The Lovers On The Bridge movie review (1999)

Posted by Reinaldo Massengill on Sunday, September 8, 2024

All well and good in a different kind of film. But other scenes break with the gritty reality and go for Chaplinesque bathos. Missing-person posters of Michele go up all over Paris-- all over, on every Metro wall and construction site--and Alex sets them afire (why is there no one else in the Metro?). Then he torches the van of the man who is hanging the posters, and the man burns alive. This melodramatic excess leads, after a time, to a romantic conclusion that seems to dare us to laugh; Carax piles one development on top of another until it's not a story, it's an exercise in absurdity.

All of this is not without charm. Juliette Binoche, from "The English Patient," Krzysztof Kieslowski's "Blue" and Louis Malle's "Damage," dares to play her character with the kind of broad strokes you'd find in a silent film, and old Klaus-Michael Gruber has a touching moment of confession as Hans. Denis Lavant is not a likable Alex, but then how could he be? His approach to romance is simple: He makes his most dramatic demonstration of love in her absence, by burning the posters so she will not leave him; when she's there, he's likely to be sullen, petulant or drunk. For two strong young people to embrace their lifestyle is itself an exercise in stylish defeatism; they have to choose to be miserable, and they do, wearing it well.

I felt a certain affection for "The Lovers on the Bridge." It is not the masterpiece its defenders claim, nor is it the completely self-indulgent folly described by its critics. It has grand gestures and touching moments of truth, perched precariously on a foundation of horsefeathers.
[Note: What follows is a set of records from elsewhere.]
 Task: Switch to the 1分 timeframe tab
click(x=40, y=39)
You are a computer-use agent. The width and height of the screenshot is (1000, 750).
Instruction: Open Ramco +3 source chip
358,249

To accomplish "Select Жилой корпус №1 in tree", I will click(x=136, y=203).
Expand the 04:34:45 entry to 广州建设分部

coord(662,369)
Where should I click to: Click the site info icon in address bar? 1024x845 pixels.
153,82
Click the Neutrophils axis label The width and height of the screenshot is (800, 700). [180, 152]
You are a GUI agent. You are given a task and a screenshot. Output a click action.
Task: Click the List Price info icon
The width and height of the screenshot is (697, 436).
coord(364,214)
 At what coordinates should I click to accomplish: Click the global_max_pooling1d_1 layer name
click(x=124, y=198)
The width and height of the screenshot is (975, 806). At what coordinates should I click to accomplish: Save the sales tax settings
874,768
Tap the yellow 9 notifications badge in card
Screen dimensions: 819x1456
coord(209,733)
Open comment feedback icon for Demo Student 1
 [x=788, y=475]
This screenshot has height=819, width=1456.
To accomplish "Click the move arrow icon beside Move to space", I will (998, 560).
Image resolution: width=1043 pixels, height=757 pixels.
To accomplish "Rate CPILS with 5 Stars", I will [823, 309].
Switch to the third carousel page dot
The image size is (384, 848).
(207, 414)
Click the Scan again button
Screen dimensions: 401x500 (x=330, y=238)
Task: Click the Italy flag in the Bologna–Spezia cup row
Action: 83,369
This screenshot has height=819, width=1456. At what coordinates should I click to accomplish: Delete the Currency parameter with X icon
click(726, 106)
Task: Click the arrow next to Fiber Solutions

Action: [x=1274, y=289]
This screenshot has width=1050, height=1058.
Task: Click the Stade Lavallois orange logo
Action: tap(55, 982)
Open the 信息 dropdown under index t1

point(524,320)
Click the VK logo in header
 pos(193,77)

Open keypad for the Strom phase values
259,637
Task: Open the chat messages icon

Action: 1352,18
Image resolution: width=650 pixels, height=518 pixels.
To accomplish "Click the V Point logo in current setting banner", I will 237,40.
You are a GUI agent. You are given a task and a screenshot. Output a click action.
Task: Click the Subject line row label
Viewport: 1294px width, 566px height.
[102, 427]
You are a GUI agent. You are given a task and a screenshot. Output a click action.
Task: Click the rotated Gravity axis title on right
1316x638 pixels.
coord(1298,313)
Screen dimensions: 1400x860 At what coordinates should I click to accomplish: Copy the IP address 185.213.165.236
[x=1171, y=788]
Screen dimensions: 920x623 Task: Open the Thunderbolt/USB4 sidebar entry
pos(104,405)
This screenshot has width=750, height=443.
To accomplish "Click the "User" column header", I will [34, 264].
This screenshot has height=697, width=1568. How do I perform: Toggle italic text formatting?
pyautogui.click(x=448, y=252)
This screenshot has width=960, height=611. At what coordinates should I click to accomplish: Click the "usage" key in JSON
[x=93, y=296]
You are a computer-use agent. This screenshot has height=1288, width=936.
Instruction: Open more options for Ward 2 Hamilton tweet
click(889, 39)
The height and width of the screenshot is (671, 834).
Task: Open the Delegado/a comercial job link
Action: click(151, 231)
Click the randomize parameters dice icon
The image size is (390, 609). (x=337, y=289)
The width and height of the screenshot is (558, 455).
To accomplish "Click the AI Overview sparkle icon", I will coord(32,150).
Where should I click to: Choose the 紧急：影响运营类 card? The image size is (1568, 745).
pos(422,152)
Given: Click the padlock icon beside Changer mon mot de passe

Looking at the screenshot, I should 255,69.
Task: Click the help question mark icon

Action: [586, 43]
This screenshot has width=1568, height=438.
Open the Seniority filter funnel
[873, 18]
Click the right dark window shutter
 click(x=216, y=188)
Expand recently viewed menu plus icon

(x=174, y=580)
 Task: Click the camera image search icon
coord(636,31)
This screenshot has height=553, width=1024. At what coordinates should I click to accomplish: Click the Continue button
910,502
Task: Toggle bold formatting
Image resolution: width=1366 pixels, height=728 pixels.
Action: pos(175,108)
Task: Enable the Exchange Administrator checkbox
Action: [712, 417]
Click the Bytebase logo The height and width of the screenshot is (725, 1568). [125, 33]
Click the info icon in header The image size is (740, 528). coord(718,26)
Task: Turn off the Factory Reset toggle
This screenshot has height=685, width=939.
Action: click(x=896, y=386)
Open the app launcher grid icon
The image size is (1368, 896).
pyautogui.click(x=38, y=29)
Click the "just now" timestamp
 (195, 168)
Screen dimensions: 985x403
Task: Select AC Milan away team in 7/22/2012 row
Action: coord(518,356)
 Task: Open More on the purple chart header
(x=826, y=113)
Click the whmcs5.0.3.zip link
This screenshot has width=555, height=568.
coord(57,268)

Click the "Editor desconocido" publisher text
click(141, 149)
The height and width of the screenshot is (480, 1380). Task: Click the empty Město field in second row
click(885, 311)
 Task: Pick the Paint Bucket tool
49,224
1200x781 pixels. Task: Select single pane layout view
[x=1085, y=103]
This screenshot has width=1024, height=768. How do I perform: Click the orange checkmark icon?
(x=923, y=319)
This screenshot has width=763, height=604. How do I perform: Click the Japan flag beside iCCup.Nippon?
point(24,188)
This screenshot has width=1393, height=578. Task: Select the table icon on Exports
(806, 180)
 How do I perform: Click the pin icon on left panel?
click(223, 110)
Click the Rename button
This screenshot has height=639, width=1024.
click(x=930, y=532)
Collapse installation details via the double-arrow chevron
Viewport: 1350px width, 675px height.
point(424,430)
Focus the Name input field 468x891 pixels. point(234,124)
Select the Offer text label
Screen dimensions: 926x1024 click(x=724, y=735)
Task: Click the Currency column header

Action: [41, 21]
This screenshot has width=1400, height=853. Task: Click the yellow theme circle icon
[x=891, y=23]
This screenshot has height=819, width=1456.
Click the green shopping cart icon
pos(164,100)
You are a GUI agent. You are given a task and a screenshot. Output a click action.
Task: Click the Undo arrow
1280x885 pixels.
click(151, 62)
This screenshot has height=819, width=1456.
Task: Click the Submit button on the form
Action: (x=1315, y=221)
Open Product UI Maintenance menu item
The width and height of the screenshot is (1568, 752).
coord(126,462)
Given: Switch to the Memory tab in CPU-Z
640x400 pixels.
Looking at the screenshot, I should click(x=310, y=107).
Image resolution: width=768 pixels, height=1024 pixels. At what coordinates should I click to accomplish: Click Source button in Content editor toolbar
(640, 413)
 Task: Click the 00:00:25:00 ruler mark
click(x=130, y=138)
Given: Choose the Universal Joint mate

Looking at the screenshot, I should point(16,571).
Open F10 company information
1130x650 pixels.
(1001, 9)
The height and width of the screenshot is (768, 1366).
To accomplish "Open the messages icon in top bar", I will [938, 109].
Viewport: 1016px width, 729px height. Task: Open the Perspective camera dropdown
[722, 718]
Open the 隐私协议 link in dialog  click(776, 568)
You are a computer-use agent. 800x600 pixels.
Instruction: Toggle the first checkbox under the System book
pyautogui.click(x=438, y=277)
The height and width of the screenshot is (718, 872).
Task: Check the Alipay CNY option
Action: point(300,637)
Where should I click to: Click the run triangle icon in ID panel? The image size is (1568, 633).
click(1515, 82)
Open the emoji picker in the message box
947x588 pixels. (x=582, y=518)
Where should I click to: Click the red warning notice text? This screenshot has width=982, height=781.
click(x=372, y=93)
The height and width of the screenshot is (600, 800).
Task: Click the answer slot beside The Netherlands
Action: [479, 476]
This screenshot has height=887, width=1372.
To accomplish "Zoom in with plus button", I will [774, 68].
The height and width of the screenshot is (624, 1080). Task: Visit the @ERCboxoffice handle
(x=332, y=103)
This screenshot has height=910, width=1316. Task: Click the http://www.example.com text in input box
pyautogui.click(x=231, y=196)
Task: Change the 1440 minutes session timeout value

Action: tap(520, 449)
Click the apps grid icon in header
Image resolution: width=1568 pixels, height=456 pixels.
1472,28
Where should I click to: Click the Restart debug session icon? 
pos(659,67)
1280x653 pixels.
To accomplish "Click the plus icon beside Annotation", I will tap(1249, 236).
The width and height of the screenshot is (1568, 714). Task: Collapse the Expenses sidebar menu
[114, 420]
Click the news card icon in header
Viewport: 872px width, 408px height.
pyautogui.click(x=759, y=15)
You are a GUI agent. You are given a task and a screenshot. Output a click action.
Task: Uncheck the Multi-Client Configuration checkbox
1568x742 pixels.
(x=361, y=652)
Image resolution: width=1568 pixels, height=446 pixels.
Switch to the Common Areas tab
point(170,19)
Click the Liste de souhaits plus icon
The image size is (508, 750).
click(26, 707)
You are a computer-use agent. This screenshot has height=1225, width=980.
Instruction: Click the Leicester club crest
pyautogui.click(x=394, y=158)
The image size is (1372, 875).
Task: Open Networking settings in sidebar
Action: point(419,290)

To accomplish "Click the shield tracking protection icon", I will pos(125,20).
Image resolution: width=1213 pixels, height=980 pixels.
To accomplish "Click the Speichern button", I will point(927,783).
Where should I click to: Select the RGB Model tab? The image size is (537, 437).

So troubled was its distribution history that Carax waited seven years to make another film, which confirmed his unshakably goofy world view. That was "Pola X," which opened the 1999 Cannes festival, and was a modern telling of Melville's 19th century novel Pierre, about a young man's idyllic relationship with his mother and his happy plans for marriage, all destroyed by the appearance of a strange dark woman who claims to be his father's secret daughter. The movie "exists outside the categories of good and bad," I wrote from Cannes; "it is a magnificent folly." "The Lovers on the Bridge," on the other hand, exists just inside the category of good. I am not sure, thinking about the two films, that I don't prefer "Pola X." If you have little taste or discipline as a filmmaker but great style and heedlessness, it may be more entertaining to go for broke than to fake a control you don't possess.